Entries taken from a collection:
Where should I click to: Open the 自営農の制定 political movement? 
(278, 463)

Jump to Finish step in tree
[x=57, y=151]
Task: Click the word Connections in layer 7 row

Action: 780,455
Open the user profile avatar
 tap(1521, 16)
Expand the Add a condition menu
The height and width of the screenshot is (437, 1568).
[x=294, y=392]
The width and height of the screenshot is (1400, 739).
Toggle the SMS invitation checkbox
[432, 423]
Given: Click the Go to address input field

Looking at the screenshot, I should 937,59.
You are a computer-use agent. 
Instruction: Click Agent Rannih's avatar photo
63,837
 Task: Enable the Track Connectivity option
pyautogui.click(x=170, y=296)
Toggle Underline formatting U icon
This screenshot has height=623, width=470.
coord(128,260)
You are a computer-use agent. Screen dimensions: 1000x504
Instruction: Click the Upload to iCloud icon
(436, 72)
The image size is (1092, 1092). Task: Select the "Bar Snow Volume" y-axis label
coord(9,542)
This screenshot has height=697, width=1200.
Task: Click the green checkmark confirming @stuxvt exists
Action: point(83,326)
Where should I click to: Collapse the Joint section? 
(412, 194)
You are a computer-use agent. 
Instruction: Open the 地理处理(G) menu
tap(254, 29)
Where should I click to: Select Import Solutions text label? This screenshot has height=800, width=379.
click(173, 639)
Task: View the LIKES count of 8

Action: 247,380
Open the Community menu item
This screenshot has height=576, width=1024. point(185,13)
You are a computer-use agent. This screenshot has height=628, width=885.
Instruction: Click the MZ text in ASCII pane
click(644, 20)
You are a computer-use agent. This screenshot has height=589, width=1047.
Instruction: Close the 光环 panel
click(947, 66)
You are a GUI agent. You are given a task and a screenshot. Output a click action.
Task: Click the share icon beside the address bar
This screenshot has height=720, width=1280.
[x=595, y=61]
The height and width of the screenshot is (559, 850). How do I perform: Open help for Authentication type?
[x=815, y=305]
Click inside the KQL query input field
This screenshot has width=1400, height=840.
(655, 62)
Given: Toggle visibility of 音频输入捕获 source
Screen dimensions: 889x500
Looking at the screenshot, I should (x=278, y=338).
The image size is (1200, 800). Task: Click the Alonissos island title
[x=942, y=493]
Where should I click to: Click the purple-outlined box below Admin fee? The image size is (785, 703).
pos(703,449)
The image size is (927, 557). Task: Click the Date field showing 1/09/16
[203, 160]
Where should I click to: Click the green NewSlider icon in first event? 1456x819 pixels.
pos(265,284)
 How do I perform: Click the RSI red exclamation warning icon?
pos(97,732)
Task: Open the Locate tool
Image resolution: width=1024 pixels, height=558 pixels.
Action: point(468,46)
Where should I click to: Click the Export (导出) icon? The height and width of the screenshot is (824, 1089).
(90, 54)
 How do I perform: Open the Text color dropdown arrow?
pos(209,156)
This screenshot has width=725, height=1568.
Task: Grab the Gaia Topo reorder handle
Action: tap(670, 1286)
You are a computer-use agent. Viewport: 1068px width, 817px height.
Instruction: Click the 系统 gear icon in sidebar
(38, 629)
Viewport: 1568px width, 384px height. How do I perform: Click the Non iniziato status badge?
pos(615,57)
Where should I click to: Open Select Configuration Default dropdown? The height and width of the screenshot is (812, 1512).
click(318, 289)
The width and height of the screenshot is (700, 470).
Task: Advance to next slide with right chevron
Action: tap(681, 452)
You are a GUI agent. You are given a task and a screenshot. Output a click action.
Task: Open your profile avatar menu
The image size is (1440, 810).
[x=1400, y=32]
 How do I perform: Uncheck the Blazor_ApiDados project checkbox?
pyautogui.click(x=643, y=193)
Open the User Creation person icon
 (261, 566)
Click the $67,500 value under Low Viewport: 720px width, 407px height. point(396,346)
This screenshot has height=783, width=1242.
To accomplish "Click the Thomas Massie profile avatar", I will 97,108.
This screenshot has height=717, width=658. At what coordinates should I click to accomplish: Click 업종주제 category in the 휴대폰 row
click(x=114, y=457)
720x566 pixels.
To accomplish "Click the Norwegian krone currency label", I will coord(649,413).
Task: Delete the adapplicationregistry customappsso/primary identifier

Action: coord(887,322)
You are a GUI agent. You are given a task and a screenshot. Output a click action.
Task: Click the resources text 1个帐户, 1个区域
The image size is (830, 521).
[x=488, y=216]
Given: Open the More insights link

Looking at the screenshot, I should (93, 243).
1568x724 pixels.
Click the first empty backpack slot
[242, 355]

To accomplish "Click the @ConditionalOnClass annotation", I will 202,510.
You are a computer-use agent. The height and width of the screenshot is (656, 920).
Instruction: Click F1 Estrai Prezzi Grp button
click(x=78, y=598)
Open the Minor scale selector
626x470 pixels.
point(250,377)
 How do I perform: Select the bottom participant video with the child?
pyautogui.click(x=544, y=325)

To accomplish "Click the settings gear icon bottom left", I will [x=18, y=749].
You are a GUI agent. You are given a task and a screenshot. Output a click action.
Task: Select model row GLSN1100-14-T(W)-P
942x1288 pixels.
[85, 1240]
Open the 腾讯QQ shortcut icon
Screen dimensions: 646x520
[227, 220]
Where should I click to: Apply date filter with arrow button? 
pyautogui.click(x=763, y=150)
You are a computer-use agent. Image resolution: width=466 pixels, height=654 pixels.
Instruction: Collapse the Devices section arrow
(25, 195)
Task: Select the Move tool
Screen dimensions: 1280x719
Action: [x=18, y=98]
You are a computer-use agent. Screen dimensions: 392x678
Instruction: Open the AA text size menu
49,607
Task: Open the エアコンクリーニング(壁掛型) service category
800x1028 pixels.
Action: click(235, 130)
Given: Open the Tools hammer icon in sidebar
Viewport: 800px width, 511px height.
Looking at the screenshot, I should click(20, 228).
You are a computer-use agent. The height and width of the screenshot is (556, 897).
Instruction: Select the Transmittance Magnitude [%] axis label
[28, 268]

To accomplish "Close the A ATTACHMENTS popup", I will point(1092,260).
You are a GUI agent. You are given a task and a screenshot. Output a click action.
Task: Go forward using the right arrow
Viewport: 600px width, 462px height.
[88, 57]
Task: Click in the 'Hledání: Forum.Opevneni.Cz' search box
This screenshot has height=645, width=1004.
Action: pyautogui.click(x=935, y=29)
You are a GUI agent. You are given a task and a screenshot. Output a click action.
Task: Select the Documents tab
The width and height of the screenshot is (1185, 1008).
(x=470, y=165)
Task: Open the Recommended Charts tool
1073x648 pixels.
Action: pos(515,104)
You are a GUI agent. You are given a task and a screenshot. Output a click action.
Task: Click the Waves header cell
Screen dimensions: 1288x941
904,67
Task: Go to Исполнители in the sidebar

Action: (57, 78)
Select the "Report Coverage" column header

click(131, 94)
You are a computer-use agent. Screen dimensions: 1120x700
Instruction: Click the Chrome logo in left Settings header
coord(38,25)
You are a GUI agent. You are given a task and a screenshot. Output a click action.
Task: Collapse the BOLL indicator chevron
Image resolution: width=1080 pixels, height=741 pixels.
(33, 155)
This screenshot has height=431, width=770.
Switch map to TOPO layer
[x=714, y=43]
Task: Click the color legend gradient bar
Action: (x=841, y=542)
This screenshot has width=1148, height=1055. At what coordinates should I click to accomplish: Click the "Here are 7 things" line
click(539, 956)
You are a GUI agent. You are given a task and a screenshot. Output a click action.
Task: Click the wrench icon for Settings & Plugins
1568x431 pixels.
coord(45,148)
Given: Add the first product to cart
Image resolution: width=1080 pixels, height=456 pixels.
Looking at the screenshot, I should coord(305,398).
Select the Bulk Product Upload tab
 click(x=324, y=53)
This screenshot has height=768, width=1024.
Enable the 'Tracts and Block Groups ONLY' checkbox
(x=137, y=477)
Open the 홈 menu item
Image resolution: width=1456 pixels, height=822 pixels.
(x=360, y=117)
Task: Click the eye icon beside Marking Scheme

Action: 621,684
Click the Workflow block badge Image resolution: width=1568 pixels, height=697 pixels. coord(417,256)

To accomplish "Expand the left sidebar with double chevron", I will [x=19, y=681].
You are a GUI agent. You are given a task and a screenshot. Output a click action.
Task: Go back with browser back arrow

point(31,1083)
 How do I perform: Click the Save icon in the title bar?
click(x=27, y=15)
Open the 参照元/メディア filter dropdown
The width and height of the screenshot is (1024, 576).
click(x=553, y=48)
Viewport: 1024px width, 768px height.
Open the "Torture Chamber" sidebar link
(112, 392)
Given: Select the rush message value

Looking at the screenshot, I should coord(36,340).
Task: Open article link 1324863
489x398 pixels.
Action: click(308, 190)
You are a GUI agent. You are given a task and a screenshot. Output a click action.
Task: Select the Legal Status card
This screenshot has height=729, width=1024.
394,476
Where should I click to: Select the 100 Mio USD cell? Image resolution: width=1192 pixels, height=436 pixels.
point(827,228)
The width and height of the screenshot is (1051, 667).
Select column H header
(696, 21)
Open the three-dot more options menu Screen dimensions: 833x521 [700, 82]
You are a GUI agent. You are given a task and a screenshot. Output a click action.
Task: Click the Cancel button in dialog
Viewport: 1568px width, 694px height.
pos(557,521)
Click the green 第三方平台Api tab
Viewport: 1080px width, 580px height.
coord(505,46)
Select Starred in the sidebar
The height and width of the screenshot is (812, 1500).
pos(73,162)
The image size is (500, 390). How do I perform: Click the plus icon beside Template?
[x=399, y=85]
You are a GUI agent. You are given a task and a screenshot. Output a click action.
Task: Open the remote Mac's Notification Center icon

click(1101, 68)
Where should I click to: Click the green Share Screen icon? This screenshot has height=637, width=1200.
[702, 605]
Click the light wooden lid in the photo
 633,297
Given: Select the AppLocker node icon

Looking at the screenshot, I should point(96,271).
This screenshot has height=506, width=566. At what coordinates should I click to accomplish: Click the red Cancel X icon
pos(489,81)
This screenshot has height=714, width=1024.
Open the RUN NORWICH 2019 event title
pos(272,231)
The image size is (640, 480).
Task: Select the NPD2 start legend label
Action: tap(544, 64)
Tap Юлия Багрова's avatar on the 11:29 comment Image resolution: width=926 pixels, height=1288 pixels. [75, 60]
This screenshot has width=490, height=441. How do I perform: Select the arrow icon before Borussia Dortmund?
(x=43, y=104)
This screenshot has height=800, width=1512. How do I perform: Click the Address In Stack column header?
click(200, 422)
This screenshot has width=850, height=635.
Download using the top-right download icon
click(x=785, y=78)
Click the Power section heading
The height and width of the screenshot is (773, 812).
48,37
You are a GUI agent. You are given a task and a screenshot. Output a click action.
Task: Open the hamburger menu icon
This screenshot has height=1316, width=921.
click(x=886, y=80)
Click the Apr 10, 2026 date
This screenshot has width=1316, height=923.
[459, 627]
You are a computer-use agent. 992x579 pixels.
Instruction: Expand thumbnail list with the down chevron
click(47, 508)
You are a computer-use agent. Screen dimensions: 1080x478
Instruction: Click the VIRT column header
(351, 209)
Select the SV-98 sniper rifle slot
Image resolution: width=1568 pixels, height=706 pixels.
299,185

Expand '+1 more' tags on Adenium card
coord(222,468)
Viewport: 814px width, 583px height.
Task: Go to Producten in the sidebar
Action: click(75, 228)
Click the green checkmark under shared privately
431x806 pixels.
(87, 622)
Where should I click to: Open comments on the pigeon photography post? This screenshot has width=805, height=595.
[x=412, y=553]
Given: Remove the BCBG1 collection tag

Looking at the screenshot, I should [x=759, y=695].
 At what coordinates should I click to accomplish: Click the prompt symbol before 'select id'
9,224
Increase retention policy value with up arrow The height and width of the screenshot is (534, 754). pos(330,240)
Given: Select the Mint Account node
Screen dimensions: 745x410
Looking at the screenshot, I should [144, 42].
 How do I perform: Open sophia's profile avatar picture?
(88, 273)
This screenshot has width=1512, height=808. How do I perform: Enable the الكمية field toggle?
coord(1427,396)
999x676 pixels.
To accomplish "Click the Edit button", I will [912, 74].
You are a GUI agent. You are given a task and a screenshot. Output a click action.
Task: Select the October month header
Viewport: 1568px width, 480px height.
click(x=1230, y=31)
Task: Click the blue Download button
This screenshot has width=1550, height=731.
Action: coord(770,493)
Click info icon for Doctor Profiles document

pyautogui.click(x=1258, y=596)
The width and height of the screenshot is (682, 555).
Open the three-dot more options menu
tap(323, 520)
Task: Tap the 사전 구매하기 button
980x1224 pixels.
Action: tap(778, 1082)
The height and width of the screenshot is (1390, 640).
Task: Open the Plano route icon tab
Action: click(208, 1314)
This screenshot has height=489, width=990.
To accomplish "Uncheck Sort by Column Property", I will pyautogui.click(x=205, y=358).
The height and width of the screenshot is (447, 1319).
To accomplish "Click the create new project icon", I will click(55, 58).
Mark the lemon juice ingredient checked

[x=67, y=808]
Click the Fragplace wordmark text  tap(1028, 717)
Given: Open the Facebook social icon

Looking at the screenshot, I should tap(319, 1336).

WORK ITEM: Starting with the line with "Task: Go back with browser back arrow" above and going on through the line with "Task: Select the Legal Status card", transcribe every line exactly, both ends included, and add nothing.

OUTPUT FOR THIS EXERCISE:
Task: Go back with browser back arrow

point(31,1083)
 How do I perform: Click the Save icon in the title bar?
click(x=27, y=15)
Open the 参照元/メディア filter dropdown
The width and height of the screenshot is (1024, 576).
click(x=553, y=48)
Viewport: 1024px width, 768px height.
Open the "Torture Chamber" sidebar link
(112, 392)
Given: Select the rush message value

Looking at the screenshot, I should coord(36,340).
Task: Open article link 1324863
489x398 pixels.
Action: click(308, 190)
You are a GUI agent. You are given a task and a screenshot. Output a click action.
Task: Select the Legal Status card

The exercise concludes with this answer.